Easily Predict The Future Performance Of Your PPC Account
August 22, 2014
This week we’ve been explaining the value behind the regular tactics and routine maintenance you hear so much about from our PPC Hero team.
Today’s lesson involves the concept of projecting performance for the upcoming weeks.
First, let me address the “why” of projections performance. The entire concept of this exercise is to get an estimate of, ceteris paribus, the performance you’ll see down the road. While we cannot predict our certain future, we are able to look at past performance and quite recent performance and draw some conclusions from there. Because we are constantly changing our bids, keywords, targeting, and settings, we are constantly changing the winds of our account’s destiny.
In projecting performance, the most commonly recommended date ranges are:
Previous 7 Days
Month To Date
The majority of our account management runs in a month-long cycle, but these calculations also work on a quarterly cycle or 4-4-5 rotation. From the date ranges used, we specifically seek to calculate what we can expect for the reminder of the time period.
Today’s demonstration will walk through the use of P7D and MTD data for the projections for August’s performance for a particular sample account.
To begin, let’s identify the metrics we’ll evaluate. For this account, the most important metrics are conversion volume and cost. These calculations work for any metric you may be using, but let’s keep it simple with the old standards.
For the past 7 days, my client’s Google account has received 64 leads. In this time it has spent $2,733.08. In the month so far, it’s spent $5,761.81 and generated 132 leads.
Now for the math party!
First things first, how many days are left in my calendar month? Let’s say the date of data pulled is August 16th. That means we’ve got 15 more days of wheelin’ and dealin’ before I need to reach my goals.
Now let’s take your Past 7 Days Cost ($2,733.08) and divide it by 7 (to find the average current spend these past seven days).
You’ll then multiply this figure by the number of days remaining in the month. (15 days)
From there you’ll add what you’ve spent so far this month (Month-to-date Cost of $5,761.81)
And that is what you’re projecting to spend this month!
Let’s go through this process one more time, this time looking for conversion projections:
Now how is this useful? Well, if my account has a monthly spend cap of $11k, this tips me off to the fact that we’re set to go a little over. While it’s not the end of the world, it certainly indicates that I’ve got just 2 weeks to pull back in whatever ways I need to stay within my budget restrictions.
Similarly, I can see at a glance how my conversion volume is projecting. Maybe I thought it was going poorly earlier this month, but after increasing some bids or adjusting some targeting, I’m seeing better results.

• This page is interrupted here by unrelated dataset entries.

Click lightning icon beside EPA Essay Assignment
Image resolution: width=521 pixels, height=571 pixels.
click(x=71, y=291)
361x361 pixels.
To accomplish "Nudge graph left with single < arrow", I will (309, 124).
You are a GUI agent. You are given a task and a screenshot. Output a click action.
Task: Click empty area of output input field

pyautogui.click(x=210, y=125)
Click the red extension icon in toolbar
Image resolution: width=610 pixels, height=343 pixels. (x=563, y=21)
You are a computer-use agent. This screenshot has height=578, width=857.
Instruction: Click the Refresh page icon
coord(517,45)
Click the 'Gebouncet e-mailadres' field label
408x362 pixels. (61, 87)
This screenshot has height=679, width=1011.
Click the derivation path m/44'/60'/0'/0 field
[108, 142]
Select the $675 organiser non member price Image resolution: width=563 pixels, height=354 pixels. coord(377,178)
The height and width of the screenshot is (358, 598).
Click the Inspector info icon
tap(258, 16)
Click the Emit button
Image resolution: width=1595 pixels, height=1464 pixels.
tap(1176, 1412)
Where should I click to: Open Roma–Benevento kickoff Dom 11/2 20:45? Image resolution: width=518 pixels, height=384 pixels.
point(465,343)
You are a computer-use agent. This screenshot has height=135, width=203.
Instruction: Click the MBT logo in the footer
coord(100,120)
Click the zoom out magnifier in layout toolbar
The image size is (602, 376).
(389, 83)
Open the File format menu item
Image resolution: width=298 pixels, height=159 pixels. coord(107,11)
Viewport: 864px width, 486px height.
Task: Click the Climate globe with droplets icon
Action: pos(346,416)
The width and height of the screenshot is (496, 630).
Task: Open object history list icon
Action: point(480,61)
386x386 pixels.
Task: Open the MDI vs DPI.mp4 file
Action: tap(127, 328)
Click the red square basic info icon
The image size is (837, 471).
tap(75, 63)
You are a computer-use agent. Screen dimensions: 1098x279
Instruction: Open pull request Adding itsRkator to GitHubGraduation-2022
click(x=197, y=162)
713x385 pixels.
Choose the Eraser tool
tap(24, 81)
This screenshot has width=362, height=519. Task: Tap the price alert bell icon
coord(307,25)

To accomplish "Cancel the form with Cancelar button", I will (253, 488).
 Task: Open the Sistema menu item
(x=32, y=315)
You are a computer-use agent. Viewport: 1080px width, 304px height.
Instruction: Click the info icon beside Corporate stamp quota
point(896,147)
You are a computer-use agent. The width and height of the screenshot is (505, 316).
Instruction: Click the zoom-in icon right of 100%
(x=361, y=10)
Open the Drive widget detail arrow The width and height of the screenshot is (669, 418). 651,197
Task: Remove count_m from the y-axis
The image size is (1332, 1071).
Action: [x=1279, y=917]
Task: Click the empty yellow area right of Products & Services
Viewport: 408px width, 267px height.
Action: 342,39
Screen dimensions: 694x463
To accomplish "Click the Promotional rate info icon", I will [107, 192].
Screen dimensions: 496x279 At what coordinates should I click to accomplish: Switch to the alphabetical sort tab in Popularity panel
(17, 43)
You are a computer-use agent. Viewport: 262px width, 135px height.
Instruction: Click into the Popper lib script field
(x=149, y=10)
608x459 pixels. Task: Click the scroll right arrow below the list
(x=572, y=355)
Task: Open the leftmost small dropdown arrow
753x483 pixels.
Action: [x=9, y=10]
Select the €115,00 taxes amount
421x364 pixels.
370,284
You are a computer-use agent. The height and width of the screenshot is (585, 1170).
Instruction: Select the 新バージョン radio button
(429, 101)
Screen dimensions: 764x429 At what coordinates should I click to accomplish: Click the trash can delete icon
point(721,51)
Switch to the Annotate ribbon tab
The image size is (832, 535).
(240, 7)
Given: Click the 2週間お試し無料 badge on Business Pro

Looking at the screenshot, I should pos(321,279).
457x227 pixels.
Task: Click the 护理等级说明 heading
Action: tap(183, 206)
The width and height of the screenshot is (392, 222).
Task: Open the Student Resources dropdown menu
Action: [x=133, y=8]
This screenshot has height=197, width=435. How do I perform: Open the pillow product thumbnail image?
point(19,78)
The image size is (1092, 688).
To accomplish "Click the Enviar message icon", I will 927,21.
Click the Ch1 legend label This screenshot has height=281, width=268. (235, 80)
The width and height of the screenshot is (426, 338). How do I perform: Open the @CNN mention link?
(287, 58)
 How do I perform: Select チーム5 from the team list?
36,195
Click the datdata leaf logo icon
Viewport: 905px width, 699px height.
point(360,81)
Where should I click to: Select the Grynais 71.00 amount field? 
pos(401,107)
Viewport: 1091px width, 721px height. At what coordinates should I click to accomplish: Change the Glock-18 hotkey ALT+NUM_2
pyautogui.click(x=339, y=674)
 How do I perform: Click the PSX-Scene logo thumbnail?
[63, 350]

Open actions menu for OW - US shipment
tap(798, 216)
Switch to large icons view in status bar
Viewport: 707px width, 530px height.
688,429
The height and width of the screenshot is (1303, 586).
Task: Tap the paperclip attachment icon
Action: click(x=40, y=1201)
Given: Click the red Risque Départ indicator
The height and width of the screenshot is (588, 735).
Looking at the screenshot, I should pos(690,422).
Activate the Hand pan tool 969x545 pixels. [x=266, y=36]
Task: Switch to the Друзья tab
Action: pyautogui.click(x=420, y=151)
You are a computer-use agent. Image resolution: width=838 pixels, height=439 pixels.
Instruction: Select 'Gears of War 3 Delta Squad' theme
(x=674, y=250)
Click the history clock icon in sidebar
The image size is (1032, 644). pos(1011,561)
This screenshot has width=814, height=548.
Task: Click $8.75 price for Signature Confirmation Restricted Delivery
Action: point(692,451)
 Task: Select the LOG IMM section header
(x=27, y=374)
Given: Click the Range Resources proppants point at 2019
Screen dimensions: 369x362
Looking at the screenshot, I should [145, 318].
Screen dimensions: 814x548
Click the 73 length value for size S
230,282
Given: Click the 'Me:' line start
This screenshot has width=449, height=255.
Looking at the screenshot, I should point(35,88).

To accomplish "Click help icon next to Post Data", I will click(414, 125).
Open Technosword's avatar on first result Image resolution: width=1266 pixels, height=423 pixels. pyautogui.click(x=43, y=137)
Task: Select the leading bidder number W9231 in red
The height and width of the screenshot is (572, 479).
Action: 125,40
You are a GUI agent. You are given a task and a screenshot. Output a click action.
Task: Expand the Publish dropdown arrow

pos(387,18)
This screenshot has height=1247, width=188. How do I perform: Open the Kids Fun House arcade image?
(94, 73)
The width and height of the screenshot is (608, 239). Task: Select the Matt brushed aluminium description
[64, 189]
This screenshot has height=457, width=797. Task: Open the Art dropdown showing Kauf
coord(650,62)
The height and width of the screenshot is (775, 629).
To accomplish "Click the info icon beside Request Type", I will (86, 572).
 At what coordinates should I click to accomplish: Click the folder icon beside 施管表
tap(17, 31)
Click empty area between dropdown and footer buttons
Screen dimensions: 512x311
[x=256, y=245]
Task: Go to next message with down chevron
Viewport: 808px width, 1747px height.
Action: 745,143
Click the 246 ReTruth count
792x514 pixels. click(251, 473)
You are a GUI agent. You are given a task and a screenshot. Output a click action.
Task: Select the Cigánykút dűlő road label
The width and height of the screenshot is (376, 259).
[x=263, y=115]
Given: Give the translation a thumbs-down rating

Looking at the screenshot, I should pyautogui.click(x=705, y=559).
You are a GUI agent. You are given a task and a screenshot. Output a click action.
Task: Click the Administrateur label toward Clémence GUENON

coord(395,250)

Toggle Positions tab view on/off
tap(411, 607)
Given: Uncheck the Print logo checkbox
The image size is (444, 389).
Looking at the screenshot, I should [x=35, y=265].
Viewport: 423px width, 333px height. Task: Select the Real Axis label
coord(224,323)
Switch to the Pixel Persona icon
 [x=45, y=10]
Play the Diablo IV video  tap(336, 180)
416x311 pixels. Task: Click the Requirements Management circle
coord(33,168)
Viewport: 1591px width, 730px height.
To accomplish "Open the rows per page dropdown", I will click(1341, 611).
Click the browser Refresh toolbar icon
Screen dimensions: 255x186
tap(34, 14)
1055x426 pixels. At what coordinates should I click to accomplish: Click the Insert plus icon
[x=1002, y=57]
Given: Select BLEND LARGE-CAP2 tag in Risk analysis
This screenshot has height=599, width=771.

In this case, my projections are a kind old sage, assuring me that my optimizations are having a positive impact and it looks like everything is gonna be alright.
So, you may be reading this and having your mind blown. You may also be reading this with a furrowed brow, wondering how useful or even accurate this truly is. I mean, if we’re using the past week’s data and just the MTD numbers, aren’t there a million ways to get the wrong number?
Example: First of the month- If you have only had a day or two into the month and you’re trying to project for the remaining 29 days, is this really accurate?
Answer: Well, sure. You’re looking to the past week as the main indication of what’s coming down the road. If you’re only a day into the month, projecting to 30 more days based on last week’s data does seem a little far-fetched. That is one of the primary reasons why you want to run these projections on the regular.
Example: You’ve made some major changes in the last day or two and you want to know how it will impact things.
Answer: For this timeframe, you still want to look at how this new type of performance will roll out into the coming weeks. Instead of assuming that a 7 day range will guide you, use a smaller period of data. If you’ve only got 3 days of “new” performance, you’ll still project how that trend will affect your end-of-month goals.
Caveat to this approach: The less data your projections are built on, the less stock you should take in them. If you’re projecting 30 days based on 3, you’ll want to reassess once you’ve gotten into the 7-day and up range.
I’m worried that this isn’t an accurate way to predict performance. Can I look back at my projections from earlier in the month and prove they were right?
Answer: That’s a great question- Can you draw from your early-month projections and see that they did, indeed, ring true? Although there are a lot of assumptions made about how performance may remain constant, the theory is that yes, you can.
Caveat to this approach: The goal behind projections is to better identify where you’ll need to change gears in order to reach your goals. If you’re projecting a high CPL, you’ll spend the coming days and weeks making changes to improve your spend efficiency. In this case, your projections had better not look the same from week 1 to week 4, or else you’ve failed to fix the problem. Instead, pulling weekly (or semi-weekly) projections as you make these changes will give you better and better ideas of how much incremental improvement your most recent changes have made.
Now that you’ve got a solid grasp on the benefits of and process for projecting your performance, give it a shot in your account and let us know just how useful this routine task can be!